● Task: In the text below on inefficient cures for Change Preventers, what fix is given for reflection-based mapping in Java?

● Text shown:
- Opening Delimiter -

12 inefficient cures for Change Preventers. Each looks reasonable but has measurable cost.


Optimize 1 — Reflection-based mapping (Java)

Original:

public CustomerDto toDto(Customer c) {
    CustomerDto dto = new CustomerDto();
    for (Field f : Customer.class.getDeclaredFields()) {
        try {
            f.setAccessible(true);
            Field dtoField = CustomerDto.class.getDeclaredField(f.getName());
            dtoField.setAccessible(true);
            dtoField.set(dto, f.get(c));
        } catch (Exception ignored) {}
    }
    return dto;
}

Issue: reflection per field per call. ~10× slower than direct field copy.

Fix: MapStruct (compile-time generation, zero reflection).

@Mapper
public interface CustomerMapper {
    CustomerDto toDto(Customer customer);
}
// Generated CustomerMapperImpl performs direct field copies.

Optimize 2 — Spring AOP on hot inner-loop methods

Original:

@Service
class HashService {
    @Auditable  // logs every call via AOP
    public byte[] hash(byte[] input) {
        return MessageDigest.getInstance("SHA-256").digest(input);
    }
}

// Hot path — called millions of times:
for (byte[] block : blocks) {
    bytes = hashService.hash(block);
}

Issue: AOP adds ~50ns per call. Multiplied by millions of calls, dominates the workload.

Fix: AOP belongs at coarser granularity. Audit the batch, not each block.

@Auditable
public List<byte[]> hashAll(List<byte[]> blocks) {
    return blocks.stream().map(this::hashRaw).toList();
}

// Inner method: no AOP
private byte[] hashRaw(byte[] input) {
    return MessageDigest.getInstance("SHA-256").digest(input);
}

One audit per batch, not per block.


Optimize 3 — Decorator stacking in Python

Original:

@trace
@validate_args
@retry(times=3)
@measure_time
@log_calls
def process(item):
    return item.upper()

Issue: 5 decorators = 5 wrapper functions per call. Hot path overhead ~30 µs.

Fix: combine where possible.

def observable(fn):
    """Combines tracing, validation, retry, timing, logging."""
    @wraps(fn)
    def wrapper(*args, **kwargs):
        with tracer.span(fn.__name__):
            start = time.perf_counter()
            try:
                for attempt in range(3):
                    try: return fn(*args, **kwargs)
                    except TransientError:
                        if attempt == 2: raise
            finally:
                elapsed = time.perf_counter() - start
                logger.info(f"{fn.__name__}: {elapsed:.6f}s")
    return wrapper

@observable
def process(item): ...

One wrapper, one extra call layer instead of five.


Optimize 4 — Generated mapper with deep copy (Java)

- Closing Delimiter -

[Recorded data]
- Opening Delimiter -

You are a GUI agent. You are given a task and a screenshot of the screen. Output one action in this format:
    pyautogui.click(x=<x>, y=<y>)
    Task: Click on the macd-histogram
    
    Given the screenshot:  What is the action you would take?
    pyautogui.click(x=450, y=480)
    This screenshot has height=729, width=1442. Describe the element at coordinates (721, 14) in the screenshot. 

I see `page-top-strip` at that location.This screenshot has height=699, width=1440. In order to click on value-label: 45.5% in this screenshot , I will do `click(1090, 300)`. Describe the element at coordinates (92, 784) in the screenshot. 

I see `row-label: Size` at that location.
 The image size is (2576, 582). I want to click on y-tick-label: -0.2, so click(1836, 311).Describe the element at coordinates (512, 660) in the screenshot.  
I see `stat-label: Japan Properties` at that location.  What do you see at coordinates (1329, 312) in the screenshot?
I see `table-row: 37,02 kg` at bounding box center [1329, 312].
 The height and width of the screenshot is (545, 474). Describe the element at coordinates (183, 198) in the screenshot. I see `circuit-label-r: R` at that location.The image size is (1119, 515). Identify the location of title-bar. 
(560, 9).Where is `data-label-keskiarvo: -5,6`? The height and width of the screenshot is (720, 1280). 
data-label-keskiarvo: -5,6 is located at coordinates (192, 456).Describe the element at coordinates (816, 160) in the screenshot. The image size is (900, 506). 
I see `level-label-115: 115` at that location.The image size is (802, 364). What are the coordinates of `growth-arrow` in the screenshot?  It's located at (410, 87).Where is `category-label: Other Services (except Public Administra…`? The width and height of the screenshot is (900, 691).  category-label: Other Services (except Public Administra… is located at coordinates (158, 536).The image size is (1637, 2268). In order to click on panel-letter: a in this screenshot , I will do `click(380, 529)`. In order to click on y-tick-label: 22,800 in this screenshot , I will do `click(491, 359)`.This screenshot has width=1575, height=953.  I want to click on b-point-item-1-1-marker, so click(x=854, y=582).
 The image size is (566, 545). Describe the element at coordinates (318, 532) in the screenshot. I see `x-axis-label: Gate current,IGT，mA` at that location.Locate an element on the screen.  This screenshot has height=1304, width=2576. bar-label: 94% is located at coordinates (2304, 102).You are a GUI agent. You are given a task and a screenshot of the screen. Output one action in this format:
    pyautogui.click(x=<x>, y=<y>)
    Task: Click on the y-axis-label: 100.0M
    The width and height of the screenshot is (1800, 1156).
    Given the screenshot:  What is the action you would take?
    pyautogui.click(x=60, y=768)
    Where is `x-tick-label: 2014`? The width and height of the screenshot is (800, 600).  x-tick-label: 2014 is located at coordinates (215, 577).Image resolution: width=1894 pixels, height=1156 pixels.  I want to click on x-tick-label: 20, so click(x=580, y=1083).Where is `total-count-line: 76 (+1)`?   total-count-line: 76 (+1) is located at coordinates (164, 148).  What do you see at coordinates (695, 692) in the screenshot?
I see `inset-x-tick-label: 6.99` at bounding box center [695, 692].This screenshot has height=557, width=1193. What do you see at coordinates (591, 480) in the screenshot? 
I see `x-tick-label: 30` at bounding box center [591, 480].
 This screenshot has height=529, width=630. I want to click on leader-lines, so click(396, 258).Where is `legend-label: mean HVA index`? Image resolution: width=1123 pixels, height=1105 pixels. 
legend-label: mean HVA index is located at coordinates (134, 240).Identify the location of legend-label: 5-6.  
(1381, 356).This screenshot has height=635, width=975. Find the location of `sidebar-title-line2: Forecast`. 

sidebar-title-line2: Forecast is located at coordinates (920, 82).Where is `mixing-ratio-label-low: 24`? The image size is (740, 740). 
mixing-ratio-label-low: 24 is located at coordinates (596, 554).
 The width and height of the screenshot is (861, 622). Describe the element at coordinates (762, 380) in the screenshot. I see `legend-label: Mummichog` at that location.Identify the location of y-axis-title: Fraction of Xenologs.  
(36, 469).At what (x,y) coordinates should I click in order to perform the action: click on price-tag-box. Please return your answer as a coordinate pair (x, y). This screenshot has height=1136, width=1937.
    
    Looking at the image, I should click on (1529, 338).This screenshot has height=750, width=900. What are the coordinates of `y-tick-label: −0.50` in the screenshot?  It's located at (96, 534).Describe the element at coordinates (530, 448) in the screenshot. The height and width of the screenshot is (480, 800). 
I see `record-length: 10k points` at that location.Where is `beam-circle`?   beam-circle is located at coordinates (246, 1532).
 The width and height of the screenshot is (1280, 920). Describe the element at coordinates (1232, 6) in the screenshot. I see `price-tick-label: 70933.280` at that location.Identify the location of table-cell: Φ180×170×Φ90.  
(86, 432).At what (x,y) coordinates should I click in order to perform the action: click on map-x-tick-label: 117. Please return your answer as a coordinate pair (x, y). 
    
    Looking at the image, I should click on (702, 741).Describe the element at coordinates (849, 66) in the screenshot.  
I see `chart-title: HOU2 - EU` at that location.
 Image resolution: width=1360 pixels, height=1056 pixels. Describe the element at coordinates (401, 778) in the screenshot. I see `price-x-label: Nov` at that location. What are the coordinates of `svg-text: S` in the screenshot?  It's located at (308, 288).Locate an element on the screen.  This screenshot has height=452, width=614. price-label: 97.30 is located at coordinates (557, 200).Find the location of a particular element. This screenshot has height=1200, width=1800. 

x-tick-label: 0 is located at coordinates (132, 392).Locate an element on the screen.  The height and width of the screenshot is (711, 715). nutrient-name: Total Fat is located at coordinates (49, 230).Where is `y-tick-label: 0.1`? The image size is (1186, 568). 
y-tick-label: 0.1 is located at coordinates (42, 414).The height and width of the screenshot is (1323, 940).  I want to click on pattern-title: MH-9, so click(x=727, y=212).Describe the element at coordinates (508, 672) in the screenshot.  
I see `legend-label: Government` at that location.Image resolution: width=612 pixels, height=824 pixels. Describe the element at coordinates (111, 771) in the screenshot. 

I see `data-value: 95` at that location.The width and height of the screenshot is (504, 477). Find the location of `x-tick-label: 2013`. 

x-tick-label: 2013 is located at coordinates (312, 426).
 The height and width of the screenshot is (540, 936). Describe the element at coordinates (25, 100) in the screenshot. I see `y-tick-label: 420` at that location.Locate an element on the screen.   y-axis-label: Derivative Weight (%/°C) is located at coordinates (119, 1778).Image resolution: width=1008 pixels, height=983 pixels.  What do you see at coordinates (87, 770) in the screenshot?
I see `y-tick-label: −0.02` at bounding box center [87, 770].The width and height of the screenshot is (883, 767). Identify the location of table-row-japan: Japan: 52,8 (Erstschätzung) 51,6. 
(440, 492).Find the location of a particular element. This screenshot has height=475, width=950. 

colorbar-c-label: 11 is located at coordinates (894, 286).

- Closing Delimiter -

● Task output: MapStruct, which uses compile-time generation with zero reflection.